TASK STATEMENT:
Each line from the start of the data below through the one containing "Click the Save All icon in toolbar" must be reproduced exactly.

(Records drawn from a dataset)
★ ★ ★

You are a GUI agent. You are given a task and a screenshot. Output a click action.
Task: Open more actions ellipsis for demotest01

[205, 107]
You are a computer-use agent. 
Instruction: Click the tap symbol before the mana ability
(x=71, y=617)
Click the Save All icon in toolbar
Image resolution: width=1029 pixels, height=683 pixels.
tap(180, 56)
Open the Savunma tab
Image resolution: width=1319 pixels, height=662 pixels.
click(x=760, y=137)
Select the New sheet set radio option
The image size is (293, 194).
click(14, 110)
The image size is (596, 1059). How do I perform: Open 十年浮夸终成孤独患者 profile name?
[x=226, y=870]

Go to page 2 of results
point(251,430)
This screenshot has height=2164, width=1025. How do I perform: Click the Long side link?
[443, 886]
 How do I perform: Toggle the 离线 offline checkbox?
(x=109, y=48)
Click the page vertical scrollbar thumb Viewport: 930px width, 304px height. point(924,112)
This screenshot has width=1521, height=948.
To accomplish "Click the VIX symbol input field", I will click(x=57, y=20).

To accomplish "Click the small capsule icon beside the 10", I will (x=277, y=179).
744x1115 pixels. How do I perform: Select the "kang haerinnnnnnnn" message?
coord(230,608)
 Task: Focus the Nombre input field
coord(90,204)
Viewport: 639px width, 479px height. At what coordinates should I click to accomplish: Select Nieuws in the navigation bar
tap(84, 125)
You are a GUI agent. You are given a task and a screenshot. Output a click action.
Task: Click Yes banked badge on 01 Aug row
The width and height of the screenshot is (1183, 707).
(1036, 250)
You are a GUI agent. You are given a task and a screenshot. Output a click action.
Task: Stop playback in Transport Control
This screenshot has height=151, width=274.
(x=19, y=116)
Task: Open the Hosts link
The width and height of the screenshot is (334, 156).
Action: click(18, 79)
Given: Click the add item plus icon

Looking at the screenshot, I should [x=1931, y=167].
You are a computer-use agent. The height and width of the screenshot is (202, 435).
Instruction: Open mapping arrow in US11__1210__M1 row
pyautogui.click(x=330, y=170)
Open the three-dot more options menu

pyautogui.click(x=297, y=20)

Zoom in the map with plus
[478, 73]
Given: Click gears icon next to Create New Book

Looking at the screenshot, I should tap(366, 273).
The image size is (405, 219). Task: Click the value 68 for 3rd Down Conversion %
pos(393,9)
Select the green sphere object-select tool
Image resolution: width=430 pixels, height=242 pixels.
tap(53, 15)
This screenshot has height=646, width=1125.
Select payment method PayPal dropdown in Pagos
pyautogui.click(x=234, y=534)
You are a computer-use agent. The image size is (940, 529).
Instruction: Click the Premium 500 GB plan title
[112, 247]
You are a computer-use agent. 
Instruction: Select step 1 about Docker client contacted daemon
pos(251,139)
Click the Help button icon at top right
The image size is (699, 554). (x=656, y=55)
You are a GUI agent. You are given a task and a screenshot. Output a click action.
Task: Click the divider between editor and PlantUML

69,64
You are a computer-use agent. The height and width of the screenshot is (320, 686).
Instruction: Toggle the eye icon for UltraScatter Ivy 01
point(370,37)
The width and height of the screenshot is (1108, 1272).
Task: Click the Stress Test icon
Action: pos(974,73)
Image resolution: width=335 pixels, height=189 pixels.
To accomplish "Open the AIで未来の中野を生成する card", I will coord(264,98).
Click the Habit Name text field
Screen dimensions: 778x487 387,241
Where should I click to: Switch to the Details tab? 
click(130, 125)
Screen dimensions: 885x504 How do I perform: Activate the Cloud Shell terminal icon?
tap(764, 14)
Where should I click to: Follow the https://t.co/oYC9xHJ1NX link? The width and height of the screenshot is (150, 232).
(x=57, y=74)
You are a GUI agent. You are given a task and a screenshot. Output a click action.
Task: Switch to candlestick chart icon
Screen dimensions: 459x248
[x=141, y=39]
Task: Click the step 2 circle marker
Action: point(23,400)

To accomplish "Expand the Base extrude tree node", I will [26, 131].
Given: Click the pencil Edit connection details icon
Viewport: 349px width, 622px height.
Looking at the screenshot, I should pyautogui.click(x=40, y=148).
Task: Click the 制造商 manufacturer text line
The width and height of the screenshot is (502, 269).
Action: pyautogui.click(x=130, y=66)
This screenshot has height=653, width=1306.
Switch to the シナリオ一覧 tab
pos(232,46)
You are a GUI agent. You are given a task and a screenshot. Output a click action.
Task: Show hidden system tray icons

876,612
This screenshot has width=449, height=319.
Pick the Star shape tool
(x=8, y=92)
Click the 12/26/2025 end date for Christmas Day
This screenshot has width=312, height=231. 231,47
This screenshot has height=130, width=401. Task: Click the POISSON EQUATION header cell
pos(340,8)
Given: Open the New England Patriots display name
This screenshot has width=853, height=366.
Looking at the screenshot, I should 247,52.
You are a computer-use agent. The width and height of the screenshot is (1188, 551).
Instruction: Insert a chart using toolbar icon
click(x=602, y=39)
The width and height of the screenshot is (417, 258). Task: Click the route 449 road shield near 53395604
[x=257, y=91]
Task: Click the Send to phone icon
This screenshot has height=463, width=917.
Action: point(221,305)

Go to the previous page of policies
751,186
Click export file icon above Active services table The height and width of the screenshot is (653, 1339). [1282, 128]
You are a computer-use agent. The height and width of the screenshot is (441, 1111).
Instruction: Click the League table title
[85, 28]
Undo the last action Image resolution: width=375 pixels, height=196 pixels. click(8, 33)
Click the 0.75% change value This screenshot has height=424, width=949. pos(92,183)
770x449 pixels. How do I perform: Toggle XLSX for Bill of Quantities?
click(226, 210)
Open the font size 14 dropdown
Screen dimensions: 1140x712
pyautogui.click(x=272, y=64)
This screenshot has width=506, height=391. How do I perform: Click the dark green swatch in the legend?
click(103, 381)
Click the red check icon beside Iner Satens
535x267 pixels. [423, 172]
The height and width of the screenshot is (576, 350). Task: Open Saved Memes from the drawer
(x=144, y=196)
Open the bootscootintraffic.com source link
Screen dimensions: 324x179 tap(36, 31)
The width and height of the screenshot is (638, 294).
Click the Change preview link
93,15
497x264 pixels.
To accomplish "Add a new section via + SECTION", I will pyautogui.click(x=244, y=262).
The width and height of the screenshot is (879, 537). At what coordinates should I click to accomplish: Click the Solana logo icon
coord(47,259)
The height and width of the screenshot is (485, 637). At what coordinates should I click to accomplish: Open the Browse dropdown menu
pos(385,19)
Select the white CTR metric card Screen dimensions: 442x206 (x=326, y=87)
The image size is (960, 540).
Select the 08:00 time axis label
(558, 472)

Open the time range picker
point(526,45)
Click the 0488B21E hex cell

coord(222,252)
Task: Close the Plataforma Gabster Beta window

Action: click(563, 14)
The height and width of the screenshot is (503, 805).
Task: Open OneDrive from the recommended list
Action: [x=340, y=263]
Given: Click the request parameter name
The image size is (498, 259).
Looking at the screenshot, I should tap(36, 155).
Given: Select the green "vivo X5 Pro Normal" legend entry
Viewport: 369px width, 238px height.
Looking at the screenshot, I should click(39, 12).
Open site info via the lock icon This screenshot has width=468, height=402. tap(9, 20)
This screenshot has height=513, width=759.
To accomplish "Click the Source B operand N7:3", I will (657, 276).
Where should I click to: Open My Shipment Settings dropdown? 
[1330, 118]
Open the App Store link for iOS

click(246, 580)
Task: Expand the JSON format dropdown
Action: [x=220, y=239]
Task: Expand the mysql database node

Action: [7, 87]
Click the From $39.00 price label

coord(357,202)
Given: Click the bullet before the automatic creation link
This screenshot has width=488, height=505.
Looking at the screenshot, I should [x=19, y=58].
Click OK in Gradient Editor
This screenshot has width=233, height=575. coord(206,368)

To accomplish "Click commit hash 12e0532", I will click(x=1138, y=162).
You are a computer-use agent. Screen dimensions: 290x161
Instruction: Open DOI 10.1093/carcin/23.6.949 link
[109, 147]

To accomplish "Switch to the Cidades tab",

★ ★ ★

ANSWER TO THIS EXERCISE:
You are a GUI agent. You are given a task and a screenshot. Output a click action.
Task: Open more actions ellipsis for demotest01

[205, 107]
You are a computer-use agent. 
Instruction: Click the tap symbol before the mana ability
(x=71, y=617)
Click the Save All icon in toolbar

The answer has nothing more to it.